Regime versus Bevölkerung

Die Pro-Sanktion-Argumentation ist fast immer dieselbe: Verhängt würden sie gegen diktatorische und brutale Regime sowie wegen Menschenrechtsverletzungen. Bei den meisten sanktionierten Ländern handelt es sich zugleich um Entwicklungs- oder Schwellenländer, die in den letzten Jahren von internen Konflikten und Kriegen (auch Stellvertreterkriegen wie im Jemen) oder Naturkatastrophen erschüttert wurden. Millionen Menschen fliehen aus diesen Ländern – auch als Folge der Sanktionen, die vor allem sie treffen und nicht diejenigen, denen sie eigentlich schaden sollen. „Weder die Taliban in Afgha­nis­tan noch das Regime von Baschar al-Assad in Syrien haben sich durch die Sanktionen in ihrem Verhalten geändert“, sagt Conrad Schetter, Experte am Internationalen Zentrum für Konfliktforschung (BICC) in Bonn, im FURCHE-Gespräch. „Menschen, die für lange Zeit in einer Notlage ohne Hoffnung und Perspektive verharren, marschieren irgendwann in Richtung Europa.“

In Afghanistan etwa hat sich seit dem Rückzug der alliierten Truppen im Sommer 2021 die Situation massiv verschlechtert. Vor allem, weil die USA sofort Strafmaßnahmen gegen die neuen alten Machthaber verhängten.
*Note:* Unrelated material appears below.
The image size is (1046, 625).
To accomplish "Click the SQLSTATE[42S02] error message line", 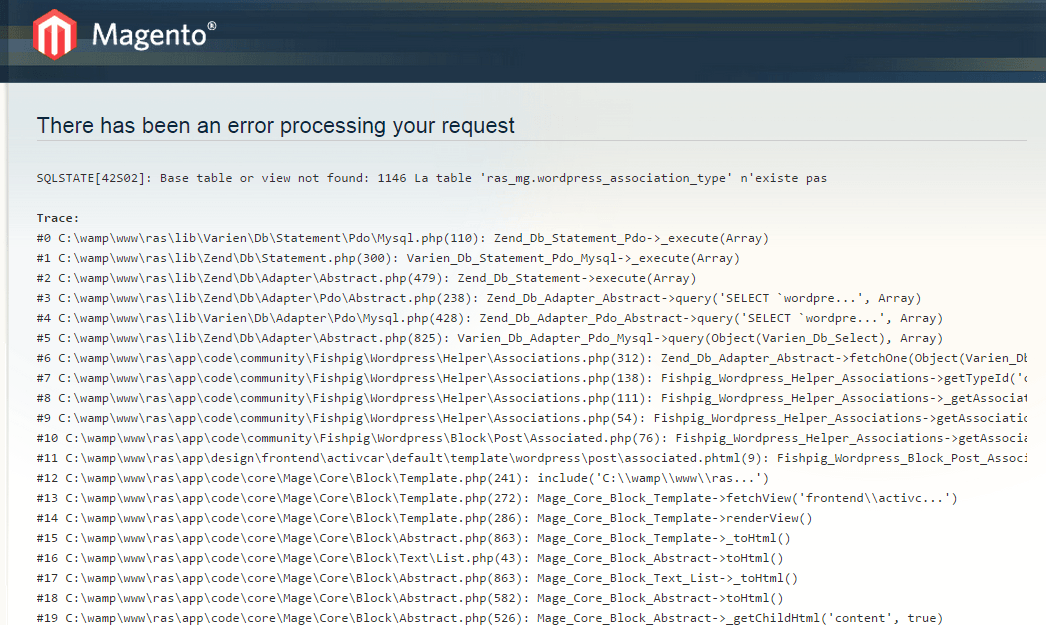I will pyautogui.click(x=432, y=178).
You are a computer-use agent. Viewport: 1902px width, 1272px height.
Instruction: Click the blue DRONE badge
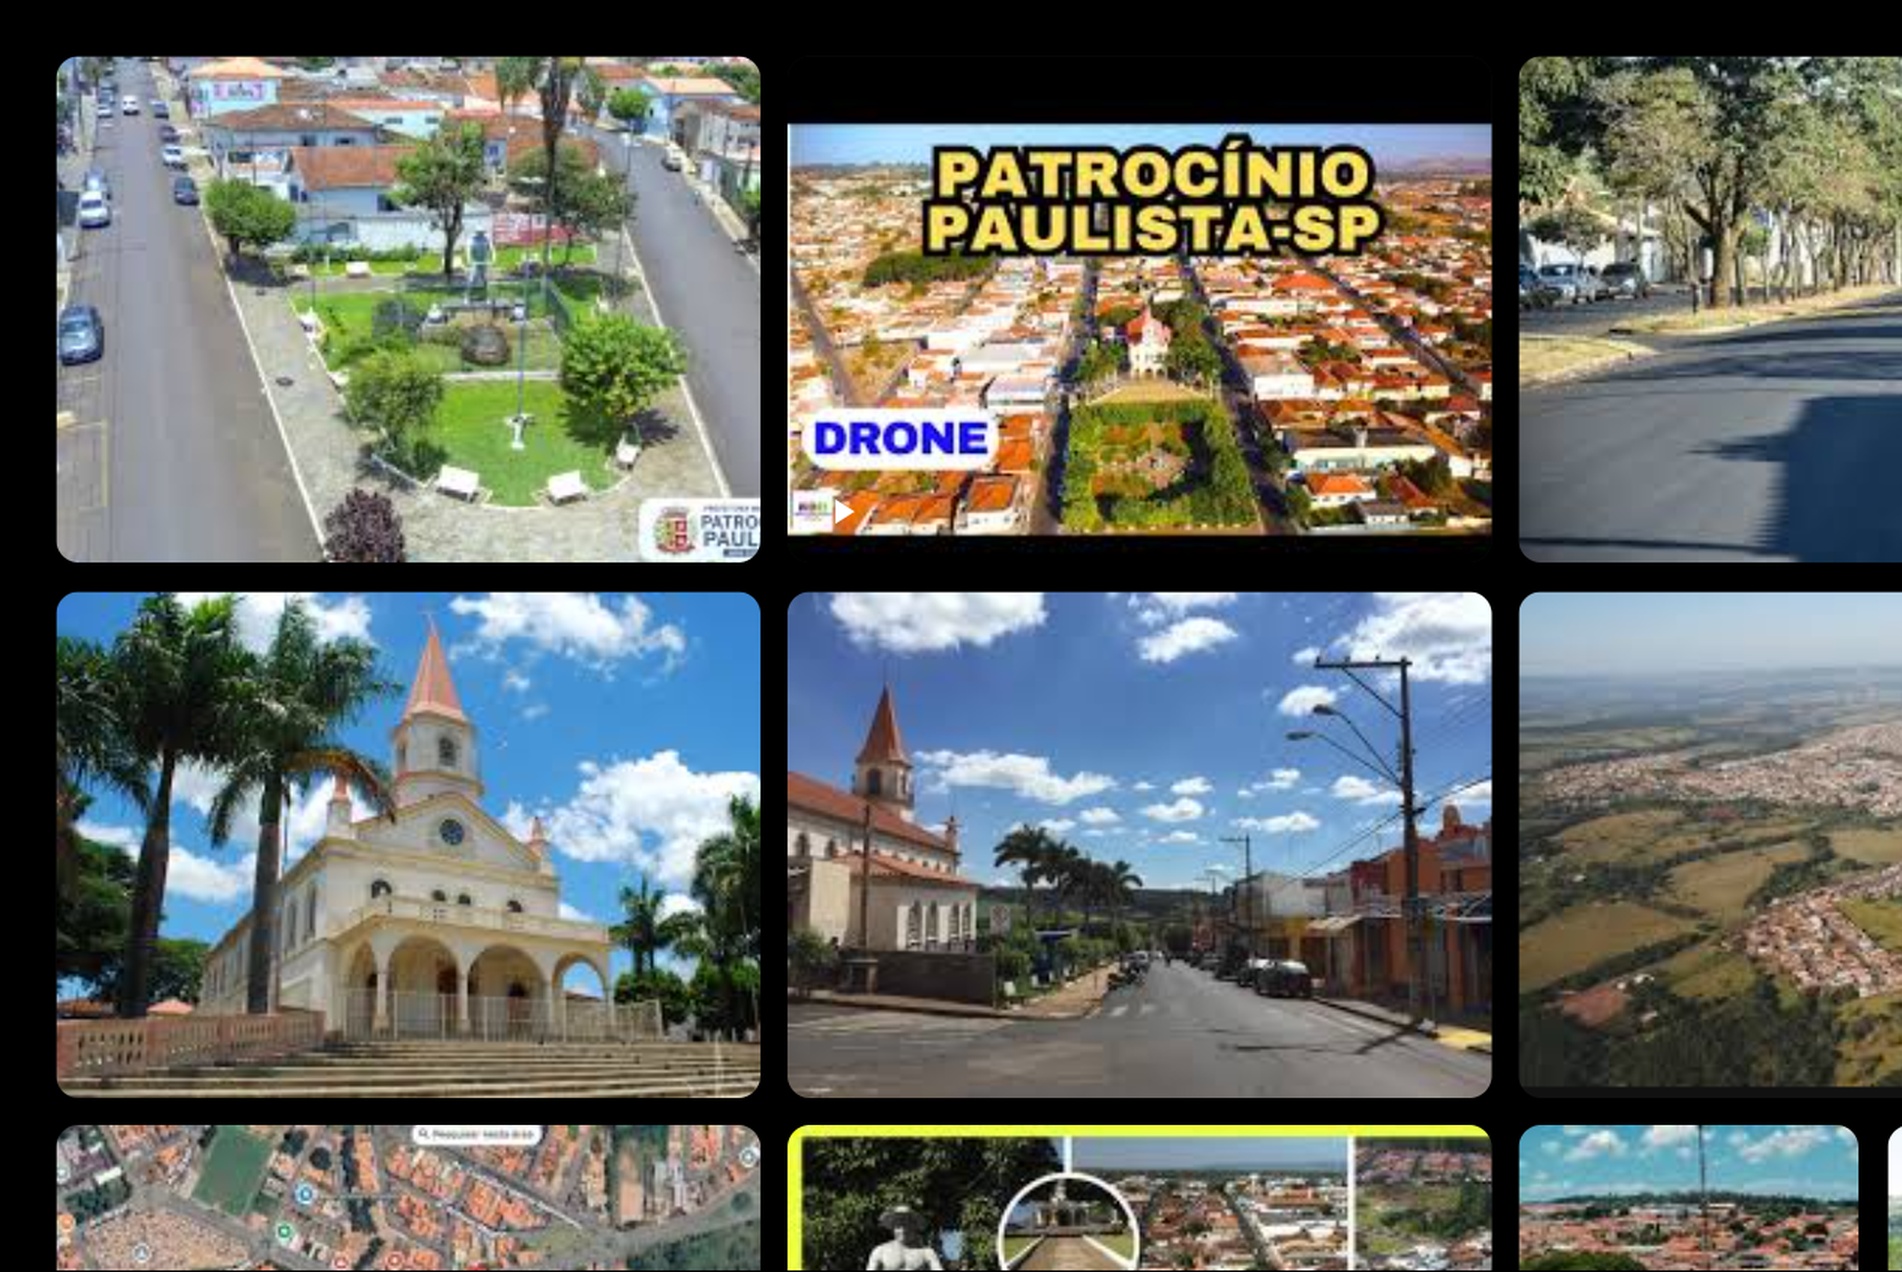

Die Sanktionen, die vor allem das Banksystem treffen, machen die afghanische Wirtschaft funktionsunfähig, behindern Geldüberweisungen und verteuern die ­Lebensmittelimporte drastisch. Gleichzeitig vergisst die Welt das Land. Im Oktober dieses Jahres schlugen Vertreter des Welternährungsprogramms (WFP), der UN-Agentur zur Bekämpfung des Hungers in der Welt, Alarm: Die Mittel für den Kampf gegen den Hunger in Afghanistan wurden im Jahr 2023 im Vergleich zu 2022 um 80 Prozent gekürzt – von 1,6 Milliarden auf rund 340 Millionen US-Dollar. „15 Millionen Afghanen hungern derzeit. Infolge der fehlenden Finanzierung waren wir gezwungen, die Hilfe für zehn Millionen Menschen im Land zu kürzen“, sagte John ­Aylieff, Regionaldirektor des WFP.